● WORK REQUEST: Write out all the data again, exactly.

● DATASET:
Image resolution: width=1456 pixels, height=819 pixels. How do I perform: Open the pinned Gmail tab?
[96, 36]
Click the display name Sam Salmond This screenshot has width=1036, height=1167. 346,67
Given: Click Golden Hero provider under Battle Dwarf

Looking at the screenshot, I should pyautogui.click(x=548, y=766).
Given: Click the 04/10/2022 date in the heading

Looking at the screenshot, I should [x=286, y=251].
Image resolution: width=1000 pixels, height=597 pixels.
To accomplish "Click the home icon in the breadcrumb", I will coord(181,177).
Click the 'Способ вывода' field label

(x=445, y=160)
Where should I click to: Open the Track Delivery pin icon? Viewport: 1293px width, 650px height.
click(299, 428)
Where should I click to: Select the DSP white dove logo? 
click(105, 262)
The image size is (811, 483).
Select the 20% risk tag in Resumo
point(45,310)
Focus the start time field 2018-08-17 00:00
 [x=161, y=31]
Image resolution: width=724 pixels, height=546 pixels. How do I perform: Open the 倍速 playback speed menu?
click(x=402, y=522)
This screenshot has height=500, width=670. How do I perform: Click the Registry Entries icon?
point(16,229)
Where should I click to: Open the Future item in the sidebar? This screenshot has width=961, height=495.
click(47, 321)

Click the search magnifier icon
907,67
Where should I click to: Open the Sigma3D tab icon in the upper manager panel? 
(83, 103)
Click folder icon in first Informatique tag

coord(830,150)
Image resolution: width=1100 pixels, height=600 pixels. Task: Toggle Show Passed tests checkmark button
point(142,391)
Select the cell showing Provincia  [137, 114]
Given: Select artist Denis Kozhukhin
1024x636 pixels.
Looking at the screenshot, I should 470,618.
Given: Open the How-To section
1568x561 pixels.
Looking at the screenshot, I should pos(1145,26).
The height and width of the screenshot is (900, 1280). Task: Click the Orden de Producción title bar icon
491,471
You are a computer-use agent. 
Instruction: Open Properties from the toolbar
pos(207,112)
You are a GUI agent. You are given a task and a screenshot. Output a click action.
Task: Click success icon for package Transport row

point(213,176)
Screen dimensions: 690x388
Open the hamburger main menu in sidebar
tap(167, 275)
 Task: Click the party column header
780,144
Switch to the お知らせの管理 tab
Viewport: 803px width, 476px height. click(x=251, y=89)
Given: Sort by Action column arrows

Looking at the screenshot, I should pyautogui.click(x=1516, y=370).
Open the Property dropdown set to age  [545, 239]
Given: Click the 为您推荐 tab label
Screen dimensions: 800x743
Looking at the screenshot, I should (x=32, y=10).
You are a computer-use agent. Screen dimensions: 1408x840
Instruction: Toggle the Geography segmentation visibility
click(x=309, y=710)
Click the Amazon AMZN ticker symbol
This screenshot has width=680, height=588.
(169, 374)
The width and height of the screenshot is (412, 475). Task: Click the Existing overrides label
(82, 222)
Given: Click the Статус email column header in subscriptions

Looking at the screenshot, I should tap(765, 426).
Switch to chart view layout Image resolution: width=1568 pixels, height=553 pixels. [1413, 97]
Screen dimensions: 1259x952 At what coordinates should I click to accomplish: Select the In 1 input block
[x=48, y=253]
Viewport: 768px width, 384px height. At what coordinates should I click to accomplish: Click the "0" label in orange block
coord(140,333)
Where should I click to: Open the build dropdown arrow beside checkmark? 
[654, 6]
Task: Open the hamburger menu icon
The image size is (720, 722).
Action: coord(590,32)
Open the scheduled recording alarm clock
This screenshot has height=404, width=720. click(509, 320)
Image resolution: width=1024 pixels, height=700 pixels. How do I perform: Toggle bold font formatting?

● RESULT OF THE EXERCISE:
Image resolution: width=1456 pixels, height=819 pixels. How do I perform: Open the pinned Gmail tab?
[96, 36]
Click the display name Sam Salmond This screenshot has width=1036, height=1167. 346,67
Given: Click Golden Hero provider under Battle Dwarf

Looking at the screenshot, I should pyautogui.click(x=548, y=766).
Given: Click the 04/10/2022 date in the heading

Looking at the screenshot, I should [x=286, y=251].
Image resolution: width=1000 pixels, height=597 pixels.
To accomplish "Click the home icon in the breadcrumb", I will coord(181,177).
Click the 'Способ вывода' field label

(x=445, y=160)
Where should I click to: Open the Track Delivery pin icon? Viewport: 1293px width, 650px height.
click(299, 428)
Where should I click to: Select the DSP white dove logo? 
click(105, 262)
The image size is (811, 483).
Select the 20% risk tag in Resumo
point(45,310)
Focus the start time field 2018-08-17 00:00
 [x=161, y=31]
Image resolution: width=724 pixels, height=546 pixels. How do I perform: Open the 倍速 playback speed menu?
click(x=402, y=522)
This screenshot has height=500, width=670. How do I perform: Click the Registry Entries icon?
point(16,229)
Where should I click to: Open the Future item in the sidebar? This screenshot has width=961, height=495.
click(47, 321)

Click the search magnifier icon
907,67
Where should I click to: Open the Sigma3D tab icon in the upper manager panel? 
(83, 103)
Click folder icon in first Informatique tag

coord(830,150)
Image resolution: width=1100 pixels, height=600 pixels. Task: Toggle Show Passed tests checkmark button
point(142,391)
Select the cell showing Provincia  [137, 114]
Given: Select artist Denis Kozhukhin
1024x636 pixels.
Looking at the screenshot, I should 470,618.
Given: Open the How-To section
1568x561 pixels.
Looking at the screenshot, I should pos(1145,26).
The height and width of the screenshot is (900, 1280). Task: Click the Orden de Producción title bar icon
491,471
You are a computer-use agent. 
Instruction: Open Properties from the toolbar
pos(207,112)
You are a GUI agent. You are given a task and a screenshot. Output a click action.
Task: Click success icon for package Transport row

point(213,176)
Screen dimensions: 690x388
Open the hamburger main menu in sidebar
tap(167, 275)
 Task: Click the party column header
780,144
Switch to the お知らせの管理 tab
Viewport: 803px width, 476px height. click(x=251, y=89)
Given: Sort by Action column arrows

Looking at the screenshot, I should pyautogui.click(x=1516, y=370).
Open the Property dropdown set to age  [545, 239]
Given: Click the 为您推荐 tab label
Screen dimensions: 800x743
Looking at the screenshot, I should (x=32, y=10).
You are a computer-use agent. Screen dimensions: 1408x840
Instruction: Toggle the Geography segmentation visibility
click(x=309, y=710)
Click the Amazon AMZN ticker symbol
This screenshot has width=680, height=588.
(169, 374)
The width and height of the screenshot is (412, 475). Task: Click the Existing overrides label
(82, 222)
Given: Click the Статус email column header in subscriptions

Looking at the screenshot, I should tap(765, 426).
Switch to chart view layout Image resolution: width=1568 pixels, height=553 pixels. [1413, 97]
Screen dimensions: 1259x952 At what coordinates should I click to accomplish: Select the In 1 input block
[x=48, y=253]
Viewport: 768px width, 384px height. At what coordinates should I click to accomplish: Click the "0" label in orange block
coord(140,333)
Where should I click to: Open the build dropdown arrow beside checkmark? 
[654, 6]
Task: Open the hamburger menu icon
The image size is (720, 722).
Action: coord(590,32)
Open the scheduled recording alarm clock
This screenshot has height=404, width=720. click(509, 320)
Image resolution: width=1024 pixels, height=700 pixels. How do I perform: Toggle bold font formatting?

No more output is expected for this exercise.